__Given task__. Replace "Settings" with "Preferences" in the part that opens with the line containing "Where should I click to: Click the 스마트렌탈" and closes with the line containing "tap(387, 28)", and give those lines again with nothing else changed.
--- begin Material provided ---
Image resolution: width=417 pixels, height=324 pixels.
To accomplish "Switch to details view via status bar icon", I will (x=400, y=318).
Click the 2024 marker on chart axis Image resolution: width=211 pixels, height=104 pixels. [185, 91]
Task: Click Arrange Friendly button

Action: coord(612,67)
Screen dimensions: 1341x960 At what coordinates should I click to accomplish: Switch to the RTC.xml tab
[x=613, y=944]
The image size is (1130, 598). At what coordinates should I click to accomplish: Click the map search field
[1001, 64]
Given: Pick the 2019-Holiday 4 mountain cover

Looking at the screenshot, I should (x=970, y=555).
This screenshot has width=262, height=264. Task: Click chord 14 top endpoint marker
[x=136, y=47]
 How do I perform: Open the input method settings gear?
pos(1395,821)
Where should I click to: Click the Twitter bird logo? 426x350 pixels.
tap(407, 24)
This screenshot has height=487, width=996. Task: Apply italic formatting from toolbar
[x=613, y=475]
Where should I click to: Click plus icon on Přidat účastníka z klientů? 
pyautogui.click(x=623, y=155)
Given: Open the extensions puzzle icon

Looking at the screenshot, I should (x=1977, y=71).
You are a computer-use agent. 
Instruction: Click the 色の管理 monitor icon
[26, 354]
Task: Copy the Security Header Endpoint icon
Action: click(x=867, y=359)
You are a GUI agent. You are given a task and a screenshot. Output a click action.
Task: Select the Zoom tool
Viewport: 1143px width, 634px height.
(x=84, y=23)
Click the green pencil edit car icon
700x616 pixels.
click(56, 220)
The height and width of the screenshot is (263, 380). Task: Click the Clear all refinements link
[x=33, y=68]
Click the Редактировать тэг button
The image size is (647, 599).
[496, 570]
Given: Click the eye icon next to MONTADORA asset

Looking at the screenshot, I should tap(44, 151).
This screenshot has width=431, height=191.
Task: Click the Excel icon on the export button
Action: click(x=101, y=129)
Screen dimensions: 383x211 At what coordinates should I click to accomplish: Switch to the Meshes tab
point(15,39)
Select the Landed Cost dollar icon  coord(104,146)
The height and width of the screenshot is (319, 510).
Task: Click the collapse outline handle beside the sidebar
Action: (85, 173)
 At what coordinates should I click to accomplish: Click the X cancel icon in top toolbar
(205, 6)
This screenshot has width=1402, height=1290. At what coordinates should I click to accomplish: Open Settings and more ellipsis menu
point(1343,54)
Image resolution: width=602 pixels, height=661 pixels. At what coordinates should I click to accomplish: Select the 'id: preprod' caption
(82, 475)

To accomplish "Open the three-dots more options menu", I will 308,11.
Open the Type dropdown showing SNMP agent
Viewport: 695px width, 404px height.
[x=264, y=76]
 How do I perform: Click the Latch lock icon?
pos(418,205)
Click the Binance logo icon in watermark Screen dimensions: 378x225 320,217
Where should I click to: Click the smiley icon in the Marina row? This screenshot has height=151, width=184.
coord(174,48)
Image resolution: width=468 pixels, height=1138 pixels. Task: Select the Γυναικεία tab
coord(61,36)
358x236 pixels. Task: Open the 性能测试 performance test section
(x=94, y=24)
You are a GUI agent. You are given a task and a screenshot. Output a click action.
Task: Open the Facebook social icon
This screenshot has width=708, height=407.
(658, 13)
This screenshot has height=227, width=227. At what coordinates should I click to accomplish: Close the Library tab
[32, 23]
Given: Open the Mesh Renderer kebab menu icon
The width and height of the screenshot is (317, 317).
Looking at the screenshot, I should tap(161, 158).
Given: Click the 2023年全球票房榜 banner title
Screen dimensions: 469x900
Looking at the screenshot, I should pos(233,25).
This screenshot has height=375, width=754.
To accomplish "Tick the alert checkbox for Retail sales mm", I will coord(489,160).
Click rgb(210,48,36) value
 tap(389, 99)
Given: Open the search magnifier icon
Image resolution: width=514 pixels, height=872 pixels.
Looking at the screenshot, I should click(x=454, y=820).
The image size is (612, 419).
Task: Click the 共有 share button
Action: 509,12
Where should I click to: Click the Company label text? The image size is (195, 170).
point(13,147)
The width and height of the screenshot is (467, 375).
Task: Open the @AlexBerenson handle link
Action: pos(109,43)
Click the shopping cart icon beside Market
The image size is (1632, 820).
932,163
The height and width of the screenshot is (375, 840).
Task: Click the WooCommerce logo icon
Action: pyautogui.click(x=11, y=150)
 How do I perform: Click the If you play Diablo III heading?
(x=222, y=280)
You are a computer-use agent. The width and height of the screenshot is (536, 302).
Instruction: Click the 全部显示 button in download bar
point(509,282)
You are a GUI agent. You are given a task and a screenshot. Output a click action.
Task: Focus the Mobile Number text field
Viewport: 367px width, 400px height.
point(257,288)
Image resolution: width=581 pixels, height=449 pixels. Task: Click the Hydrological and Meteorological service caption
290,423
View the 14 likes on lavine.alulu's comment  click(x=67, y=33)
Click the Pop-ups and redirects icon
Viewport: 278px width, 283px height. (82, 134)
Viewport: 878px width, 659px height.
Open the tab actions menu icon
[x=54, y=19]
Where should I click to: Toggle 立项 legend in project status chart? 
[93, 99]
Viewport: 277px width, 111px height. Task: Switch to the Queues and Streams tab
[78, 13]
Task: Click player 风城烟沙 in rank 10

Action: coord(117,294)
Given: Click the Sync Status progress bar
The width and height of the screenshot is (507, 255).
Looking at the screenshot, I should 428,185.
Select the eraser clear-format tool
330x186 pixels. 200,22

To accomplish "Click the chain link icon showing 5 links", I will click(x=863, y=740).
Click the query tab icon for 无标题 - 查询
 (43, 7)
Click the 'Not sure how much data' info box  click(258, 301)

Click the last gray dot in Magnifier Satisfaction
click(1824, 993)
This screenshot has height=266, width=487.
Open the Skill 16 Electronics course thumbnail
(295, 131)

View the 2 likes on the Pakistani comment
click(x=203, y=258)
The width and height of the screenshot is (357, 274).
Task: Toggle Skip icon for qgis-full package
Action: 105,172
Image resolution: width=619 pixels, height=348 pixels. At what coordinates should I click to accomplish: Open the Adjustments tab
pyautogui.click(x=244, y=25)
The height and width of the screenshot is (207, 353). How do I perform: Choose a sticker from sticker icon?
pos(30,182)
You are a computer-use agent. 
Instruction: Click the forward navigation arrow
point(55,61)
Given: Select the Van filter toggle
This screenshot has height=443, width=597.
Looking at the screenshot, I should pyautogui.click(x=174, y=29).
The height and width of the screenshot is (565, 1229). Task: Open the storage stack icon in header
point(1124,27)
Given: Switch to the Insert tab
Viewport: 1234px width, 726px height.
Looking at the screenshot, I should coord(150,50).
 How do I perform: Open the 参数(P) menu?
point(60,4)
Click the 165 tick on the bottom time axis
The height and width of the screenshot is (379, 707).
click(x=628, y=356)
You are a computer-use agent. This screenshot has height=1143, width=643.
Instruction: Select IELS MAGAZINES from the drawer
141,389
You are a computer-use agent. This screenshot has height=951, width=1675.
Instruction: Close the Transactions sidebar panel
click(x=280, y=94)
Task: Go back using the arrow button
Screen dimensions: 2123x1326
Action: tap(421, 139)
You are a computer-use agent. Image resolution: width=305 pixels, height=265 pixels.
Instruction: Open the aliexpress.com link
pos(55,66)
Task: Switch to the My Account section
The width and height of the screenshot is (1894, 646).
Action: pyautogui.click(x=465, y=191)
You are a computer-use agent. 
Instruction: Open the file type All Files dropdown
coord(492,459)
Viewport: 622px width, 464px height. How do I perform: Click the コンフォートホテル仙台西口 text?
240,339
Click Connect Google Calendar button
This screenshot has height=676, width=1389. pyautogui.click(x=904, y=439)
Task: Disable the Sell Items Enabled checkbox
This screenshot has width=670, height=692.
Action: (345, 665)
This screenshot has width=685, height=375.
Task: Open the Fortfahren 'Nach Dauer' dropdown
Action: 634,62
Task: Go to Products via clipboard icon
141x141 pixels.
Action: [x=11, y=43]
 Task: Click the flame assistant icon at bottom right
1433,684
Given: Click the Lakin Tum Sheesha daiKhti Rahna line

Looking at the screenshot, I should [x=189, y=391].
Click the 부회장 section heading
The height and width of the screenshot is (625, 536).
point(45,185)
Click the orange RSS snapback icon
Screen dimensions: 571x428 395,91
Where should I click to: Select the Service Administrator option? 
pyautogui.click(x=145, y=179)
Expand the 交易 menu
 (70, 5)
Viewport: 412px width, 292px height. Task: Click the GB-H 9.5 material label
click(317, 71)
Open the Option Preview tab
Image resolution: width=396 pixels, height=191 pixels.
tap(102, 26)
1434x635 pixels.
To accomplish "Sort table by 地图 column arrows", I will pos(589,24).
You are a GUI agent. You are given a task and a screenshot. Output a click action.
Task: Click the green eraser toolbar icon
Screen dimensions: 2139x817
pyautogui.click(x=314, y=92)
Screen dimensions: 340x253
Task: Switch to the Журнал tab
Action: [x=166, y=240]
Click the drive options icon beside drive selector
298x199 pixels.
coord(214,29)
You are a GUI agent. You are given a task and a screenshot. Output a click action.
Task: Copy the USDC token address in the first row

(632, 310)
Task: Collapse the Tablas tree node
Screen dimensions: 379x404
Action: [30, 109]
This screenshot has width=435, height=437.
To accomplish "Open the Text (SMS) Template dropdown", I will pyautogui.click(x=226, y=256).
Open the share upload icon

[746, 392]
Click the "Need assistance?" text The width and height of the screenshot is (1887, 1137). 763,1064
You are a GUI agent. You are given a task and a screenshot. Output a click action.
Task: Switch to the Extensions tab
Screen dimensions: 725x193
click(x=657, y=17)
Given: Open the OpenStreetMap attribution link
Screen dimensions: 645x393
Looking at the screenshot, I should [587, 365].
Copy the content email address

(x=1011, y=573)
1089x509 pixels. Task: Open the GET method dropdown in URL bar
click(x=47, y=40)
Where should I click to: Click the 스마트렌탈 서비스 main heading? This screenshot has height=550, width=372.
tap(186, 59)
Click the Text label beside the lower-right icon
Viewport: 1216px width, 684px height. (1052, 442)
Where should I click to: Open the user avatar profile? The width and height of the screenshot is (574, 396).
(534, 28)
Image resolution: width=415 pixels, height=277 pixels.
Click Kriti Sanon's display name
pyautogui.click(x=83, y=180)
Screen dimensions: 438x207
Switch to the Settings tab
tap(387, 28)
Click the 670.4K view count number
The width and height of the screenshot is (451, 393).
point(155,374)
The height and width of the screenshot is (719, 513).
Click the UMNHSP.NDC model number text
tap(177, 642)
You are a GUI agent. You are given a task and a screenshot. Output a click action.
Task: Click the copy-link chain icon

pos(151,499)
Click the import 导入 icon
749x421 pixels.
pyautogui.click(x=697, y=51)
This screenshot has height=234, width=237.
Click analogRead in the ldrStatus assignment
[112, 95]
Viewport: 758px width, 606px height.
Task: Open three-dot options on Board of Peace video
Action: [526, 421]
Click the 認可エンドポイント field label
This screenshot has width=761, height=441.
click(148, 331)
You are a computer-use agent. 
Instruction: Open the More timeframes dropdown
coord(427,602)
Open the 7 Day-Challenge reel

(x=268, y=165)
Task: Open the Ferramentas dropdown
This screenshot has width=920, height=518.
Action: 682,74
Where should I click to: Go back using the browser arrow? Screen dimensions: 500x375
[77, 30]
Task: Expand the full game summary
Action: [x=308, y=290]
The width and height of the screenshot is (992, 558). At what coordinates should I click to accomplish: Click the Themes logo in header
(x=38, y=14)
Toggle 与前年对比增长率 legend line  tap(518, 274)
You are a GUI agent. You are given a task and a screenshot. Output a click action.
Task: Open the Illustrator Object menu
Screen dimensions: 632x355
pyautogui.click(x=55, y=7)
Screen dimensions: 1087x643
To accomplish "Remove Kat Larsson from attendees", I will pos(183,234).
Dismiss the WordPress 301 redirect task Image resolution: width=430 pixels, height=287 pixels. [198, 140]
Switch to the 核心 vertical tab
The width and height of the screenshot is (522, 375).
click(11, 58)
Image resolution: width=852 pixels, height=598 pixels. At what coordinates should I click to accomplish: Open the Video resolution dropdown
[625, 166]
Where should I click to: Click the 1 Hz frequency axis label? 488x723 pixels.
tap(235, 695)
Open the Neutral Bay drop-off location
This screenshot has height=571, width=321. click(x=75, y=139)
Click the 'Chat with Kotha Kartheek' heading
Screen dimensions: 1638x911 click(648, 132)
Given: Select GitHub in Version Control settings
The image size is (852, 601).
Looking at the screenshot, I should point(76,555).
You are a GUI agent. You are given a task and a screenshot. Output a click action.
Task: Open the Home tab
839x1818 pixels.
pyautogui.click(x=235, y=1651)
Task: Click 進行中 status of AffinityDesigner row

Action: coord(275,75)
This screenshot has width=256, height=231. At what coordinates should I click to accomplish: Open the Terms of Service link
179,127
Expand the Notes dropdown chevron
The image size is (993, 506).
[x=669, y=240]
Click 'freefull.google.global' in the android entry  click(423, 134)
--- end Material provided ---
__Response below__.
Where should I click to: Click the 스마트렌탈 서비스 main heading? This screenshot has height=550, width=372.
tap(186, 59)
Click the Text label beside the lower-right icon
Viewport: 1216px width, 684px height. (1052, 442)
Where should I click to: Open the user avatar profile? The width and height of the screenshot is (574, 396).
(534, 28)
Image resolution: width=415 pixels, height=277 pixels.
Click Kriti Sanon's display name
pyautogui.click(x=83, y=180)
Screen dimensions: 438x207
Switch to the Preferences tab
tap(387, 28)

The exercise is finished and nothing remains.